Biography & Autobiography

Memoirs from Beyond the Grave: 1800-1815

François-Réne Chateaubriand 2022-09-27
Memoirs from Beyond the Grave: 1800-1815

Author: François-Réne Chateaubriand

Publisher: New York Review of Books

Published: 2022-09-27

Total Pages: 801

ISBN-13: 1681376180

DOWNLOAD EBOOK

The second part of an infamous memoir about life in the time of Napoleon by a rebellious literary celebrity. In 1800, François-René de Chateaubriand sailed from the cliffs of Dover to the headlands of Calais. He was thirty-one and had been living as a political refugee in England for most of a decade, at times in such extreme poverty that he subsisted on nothing but hot water and two-penny rolls. Over the next fifteen years, his life was utterly changed. He published Atala, René, and The Genius of Christianity to acclaim and epoch-making scandal. He strolled the streets of Jerusalem and mapped the ruins of Carthage. He served Napoleon in Rome, then resigned in protest after the Duc d’Enghien’s execution, putting his own life at tremendous risk.
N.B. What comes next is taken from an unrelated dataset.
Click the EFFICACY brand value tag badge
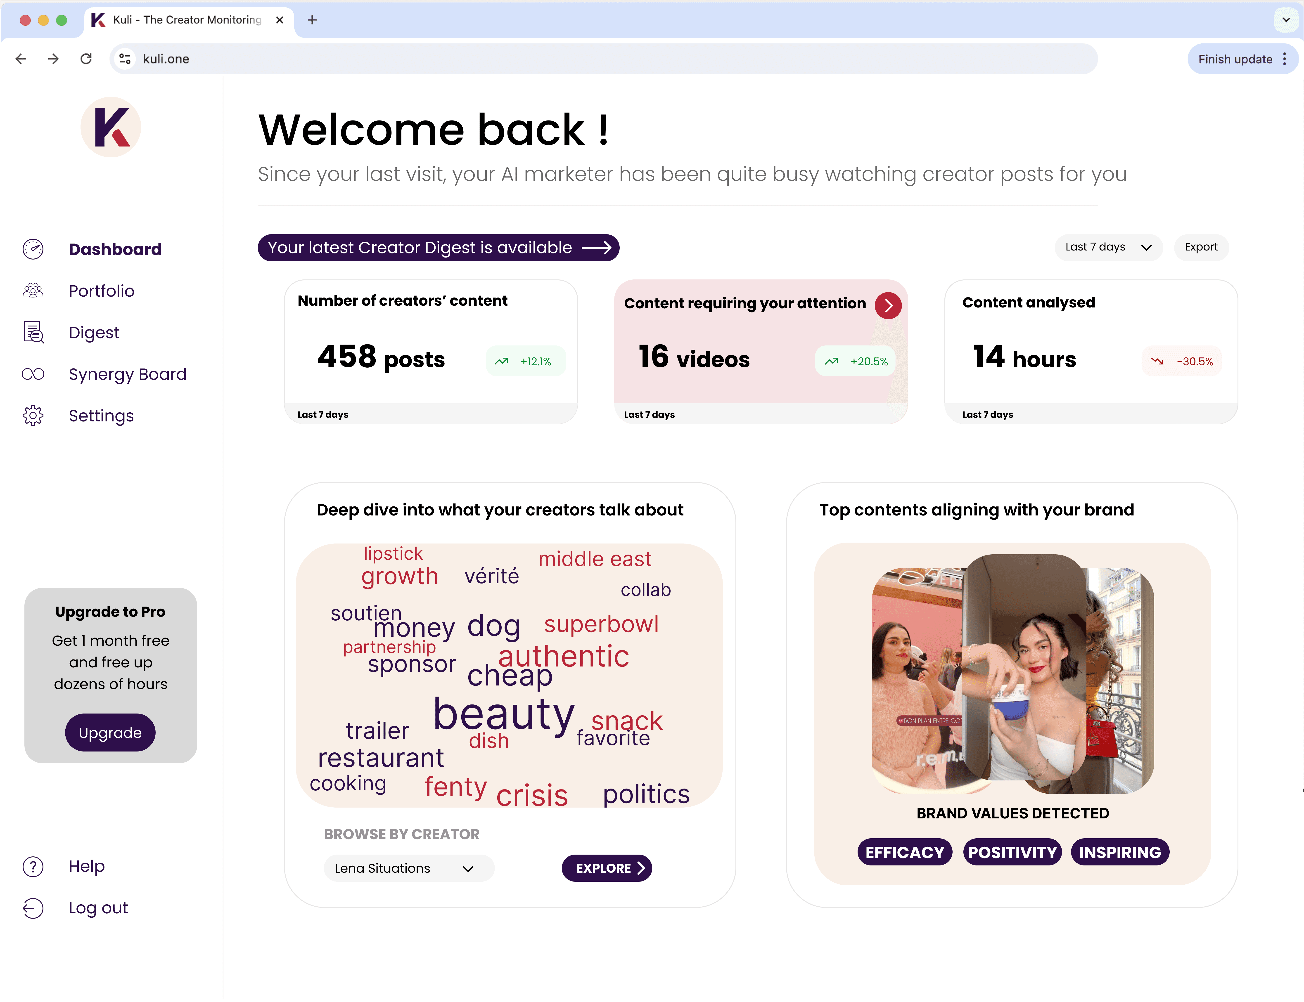 coord(903,852)
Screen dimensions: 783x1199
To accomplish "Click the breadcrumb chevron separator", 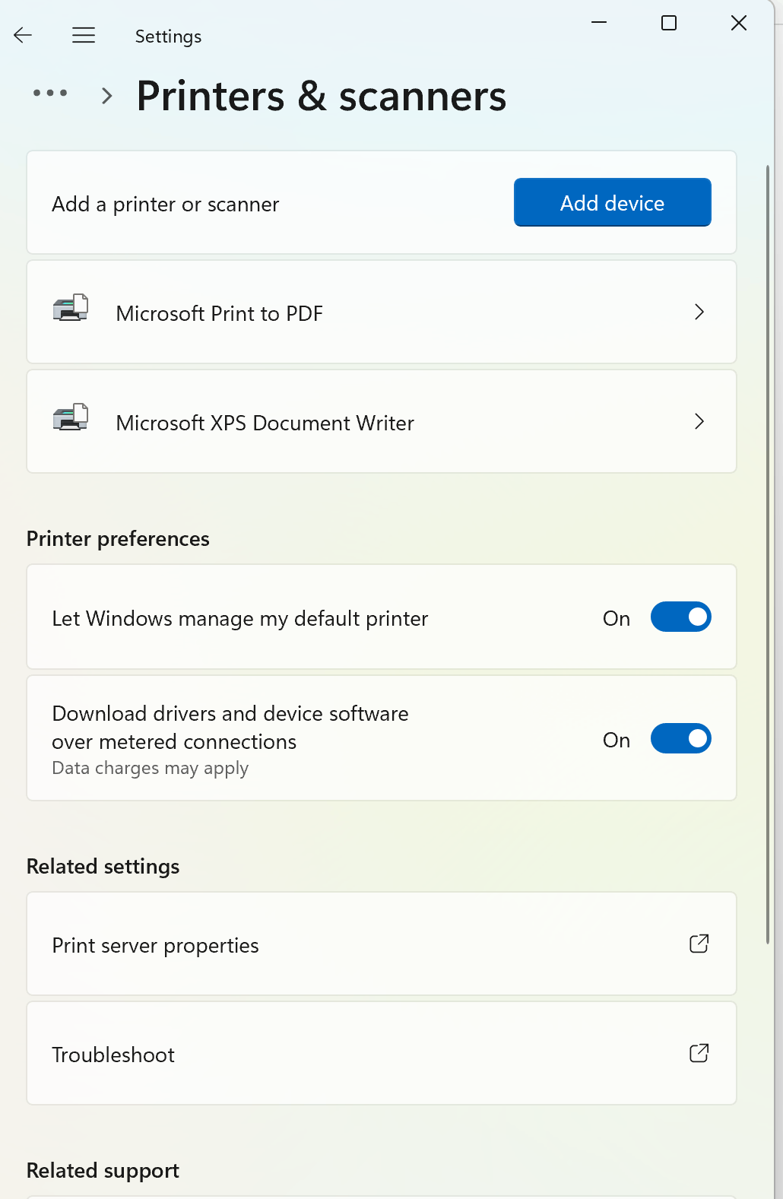I will point(107,96).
Memoirs from Beyond the Grave: 1800–1815—the second volume in Alex Andriesse’s new and complete translation of this epic French classic—is a chronicle of triumphs and sorrows, narrating not only the author’s life during a tumultuous period in European history but the “parallel life” of Napoleon. In these pages, Chateaubriand continues to paint his distinctive self-portrait, in which the whole history of France swirls around the sitter like a mist of dreams.

Biography & Autobiography

Memoirs from Beyond the Grave: 1768-1800

François-René de Chateaubriand 2018-02-20
Memoirs from Beyond the Grave: 1768-1800

Author: François-René de Chateaubriand

Publisher: New York Review of Books

Published: 2018-02-20

Total Pages: 585

ISBN-13: 1681371308

DOWNLOAD EBOOK

Written over the course of four decades, Francois-ReneÅL de Chateaubriand’s epic autobiography has drawn the admiration of Baudelaire, Flaubert, Proust, Roland Barthes, Paul Auster, and W. G. Sebald. In this unabridged section of the Memoirs, spanning the years 1768 to 1800, Chateaubriand looks back on the already bygone world of his youth. He recounts the history of his aristocratic family and the first rumblings of the French Revolution. He recalls playing games on the beaches of Saint-Malo, wandering in the woods near his father’s castle in Combourg, hunting with King Louis XVI at Versailles, witnessing the first heads carried on pikes through the streets of Paris, meeting with George Washington in Philadelphia, and falling hopelessly in love with a young woman named Charlotte in the small Suffolk town of Bungay. The volume ends with Chateaubriand’s return to France after eight years of exile in England. In this new edition (the first unabridged translation of any portion of the Memoirs to be published in more than a century), Chateaubriand emerges as a writer of great wit and clarity, a self-deprecating egoist whose meditations on the meaning of history, memory, and morality are leavened with a mixture of high whimsy and memorable gloom.

Biography & Autobiography

Memoirs from Beyond the Tomb

François-René de Chateaubriand 2014-02-06
Memoirs from Beyond the Tomb

Author: François-René de Chateaubriand

Publisher: Penguin UK

Published: 2014-02-06

Total Pages: 518

ISBN-13: 0141393130

DOWNLOAD EBOOK

The most enjoyable, glamorous and gripping of all 19th-century autobiographies - a tumultuous account of France hit by wave after wave of revolutions Memoirs from Beyond the Tomb is the greatest and most influential of all French autobiographies - an extraordinary, highly entertaining account of a uniquely adventurous and frenzied life. Chateaubriand gives a superb narrative of the major events of his life - which spanned the French Revolution, the Napoleonic Era and the uneasy period that led up to the Revolution of 1830.